>> Start

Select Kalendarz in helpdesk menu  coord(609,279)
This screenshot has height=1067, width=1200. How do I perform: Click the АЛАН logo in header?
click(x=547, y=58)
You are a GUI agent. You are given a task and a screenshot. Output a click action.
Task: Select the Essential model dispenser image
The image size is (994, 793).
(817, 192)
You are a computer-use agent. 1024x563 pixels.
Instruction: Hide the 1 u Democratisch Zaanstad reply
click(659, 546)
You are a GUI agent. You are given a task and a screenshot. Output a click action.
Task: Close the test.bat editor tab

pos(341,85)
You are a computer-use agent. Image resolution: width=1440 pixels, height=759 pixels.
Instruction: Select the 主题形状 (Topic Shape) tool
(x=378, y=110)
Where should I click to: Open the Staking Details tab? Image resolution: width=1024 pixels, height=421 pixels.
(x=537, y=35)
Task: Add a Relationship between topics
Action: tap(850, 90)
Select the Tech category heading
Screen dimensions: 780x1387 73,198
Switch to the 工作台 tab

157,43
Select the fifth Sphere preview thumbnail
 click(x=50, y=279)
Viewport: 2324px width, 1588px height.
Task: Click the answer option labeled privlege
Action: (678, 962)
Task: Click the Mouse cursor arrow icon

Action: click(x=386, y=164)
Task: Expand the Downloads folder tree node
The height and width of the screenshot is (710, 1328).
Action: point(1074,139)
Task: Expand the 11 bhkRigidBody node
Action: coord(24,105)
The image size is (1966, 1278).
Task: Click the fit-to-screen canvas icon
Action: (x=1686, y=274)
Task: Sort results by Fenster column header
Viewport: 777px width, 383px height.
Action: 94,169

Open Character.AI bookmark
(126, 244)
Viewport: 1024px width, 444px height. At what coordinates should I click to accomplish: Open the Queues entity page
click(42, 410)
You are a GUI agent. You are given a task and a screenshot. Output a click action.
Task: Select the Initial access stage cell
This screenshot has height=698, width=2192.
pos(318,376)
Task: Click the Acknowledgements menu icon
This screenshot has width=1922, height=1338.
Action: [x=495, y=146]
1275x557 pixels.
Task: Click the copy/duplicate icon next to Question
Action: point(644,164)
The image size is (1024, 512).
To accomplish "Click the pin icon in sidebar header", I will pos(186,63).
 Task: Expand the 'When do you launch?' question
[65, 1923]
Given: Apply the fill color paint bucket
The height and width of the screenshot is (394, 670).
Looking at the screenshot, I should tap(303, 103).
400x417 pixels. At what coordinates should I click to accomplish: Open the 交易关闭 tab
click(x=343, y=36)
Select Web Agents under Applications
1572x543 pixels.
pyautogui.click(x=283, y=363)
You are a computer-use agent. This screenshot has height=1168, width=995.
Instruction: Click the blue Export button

>> End

» **What is expected**
Gather each line above that contains the word "Expand", and reproduce every such line in full.

» **Answer to this task**
Task: Expand the Downloads folder tree node
Task: Expand the 11 bhkRigidBody node
 Task: Expand the 'When do you launch?' question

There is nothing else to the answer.